Cependant, l'immunothérapie virale oncolytique est encore à un stade précoce de développement en tant que traitement du cancer du cerveau, avec des années d'essais cliniques à venir. À ce jour, une seule de ces thérapies a été approuvée par la Food and Drug Administration (FDA) des États-Unis pour le traitement du cancer.
En 2015, la FDA a approuvé le première immunothérapie virale oncolytique, talimogene laherparepvec (Imlygic) pour le mélanome. Comme le traitement en cours de développement à l'UAB, Imlygic utilise un virus de l'herpès génétiquement modifié.
Le glioblastome est une forme délicate et dangereuse de cancer qui a jusqu'ici échappé aux traitements standard pour plusieurs raisons.
Son emplacement dans le cerveau le rend extrêmement difficile à opérer et à retirer via des interventions chirurgicales physiques.
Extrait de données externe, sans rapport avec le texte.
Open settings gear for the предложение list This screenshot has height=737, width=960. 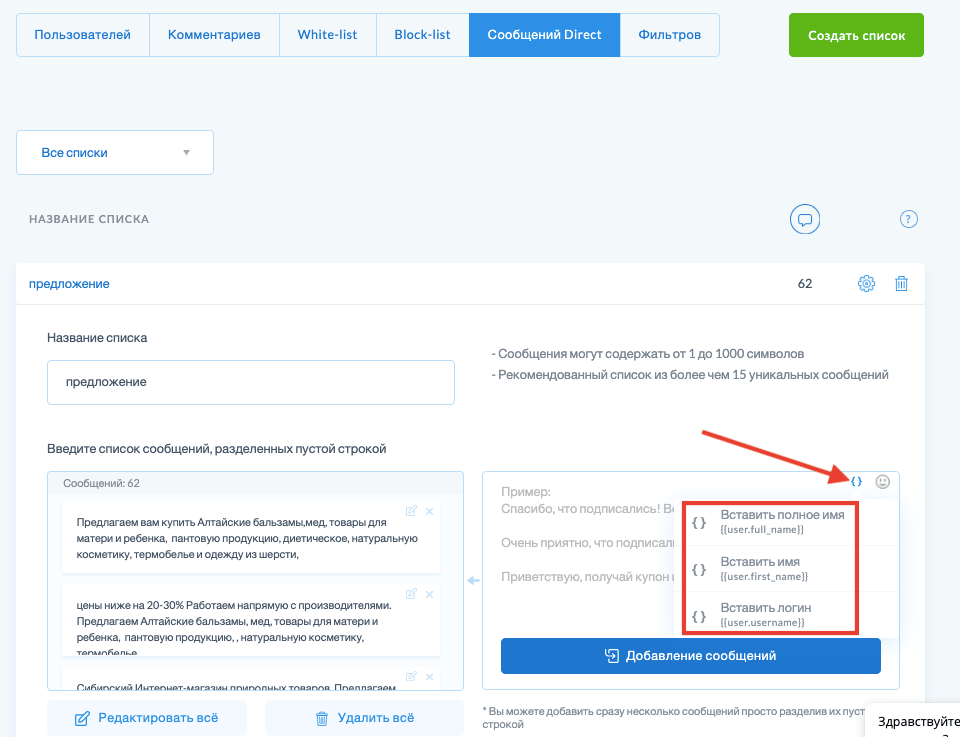coord(866,284)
Le mécanisme de défense du cerveau le rend également résistant aux médicaments anticancéreux.
La barrière hémato-encéphalique, une couche de cellules spécialisées qui séparent le cerveau de la circulation sanguine, est la dernière ligne de défense entre les virus et les toxines. Cependant, la barrière peut également avoir l’effet indésirable d’empêcher les médicaments anticancéreux d’atteindre le cerveau ou d’affaiblir leur puissance à un point tel qu’ils ne sont plus efficaces.
L'utilisation d'un cathéter pour injecter un virus directement dans la tumeur elle-même contourne la défense de la barrière hémato-encéphalique.
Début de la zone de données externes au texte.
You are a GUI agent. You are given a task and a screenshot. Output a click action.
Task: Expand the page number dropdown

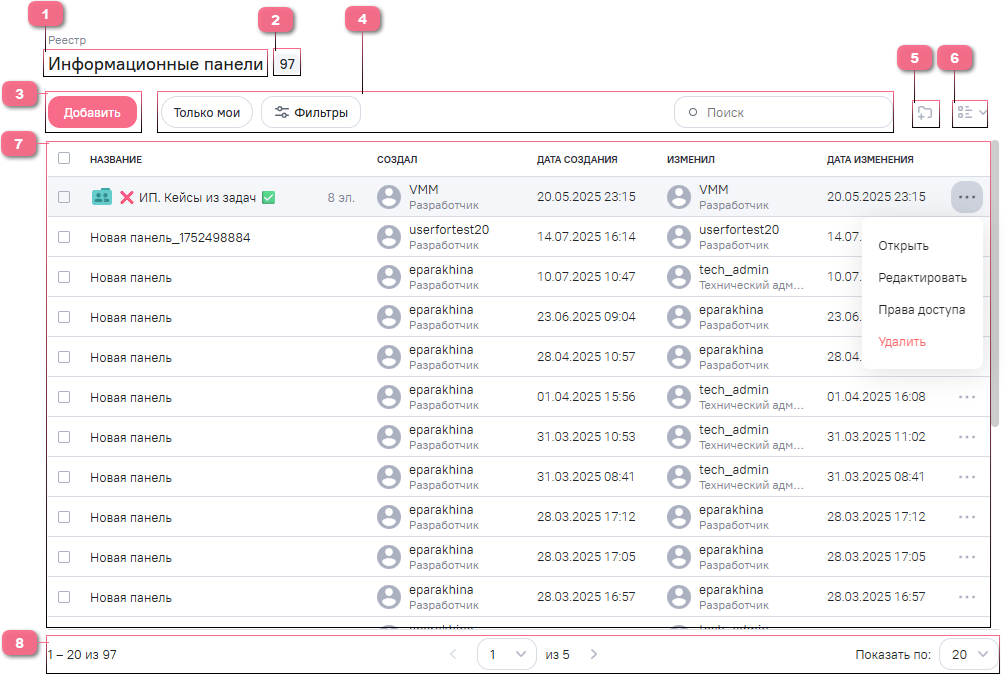[507, 654]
La composition biologique des tumeurs du glioblastome est également problématique.
«C'est une tumeur que nous appelons hétérogène. Si vous regardez la tumeur, différentes parties de celle-ci auront des mutations génétiques différentes. Ainsi, les traitements qui sont disponibles pour d'autres types de cancer qui ont une mutation principale, dans le glioblastome, il ne pourrait attaquer que 10 pour cent des cellules », a déclaré Desjardin.
Les glioblastomes sont également généralement «froid», Ce qui signifie qu'ils ont tendance à être invisibles pour le système immunitaire. Les immunothérapies virales aident à basculer le commutateur sur ces tumeurs, permettant aux cellules T mortelles du système immunitaire de les cibler.
Les résultats de Desjardin et Friedman sont encouragés par leurs découvertes et poursuivent les étapes suivantes du traitement.
«Dans la prochaine partie de l'étude, nous étudions la sécurité et la tolérabilité de l'ajout d'une seule faible dose de rayonnement dans les 24 heures suivant l'inoculation du virus», a déclaré Friedman. «Les radiations peuvent libérer des protéines tumorales, ce qui augmente le recrutement et la fonction des cellules T qui peuvent attaquer la tumeur. Dès que cette étude sera terminée, nous prévoyons de passer à un essai de phase 2. »
Desjardins a déclaré qu'ils examinaient actuellement comment ils peuvent augmenter le pourcentage de survie de ceux qui reçoivent le traitement et comment davantage de système immunitaire peut être activé pour lutter contre le cancer.
«Il existe des moyens bien définis de le faire», a déclaré Desjardins. «Nous ne faisons que commencer.»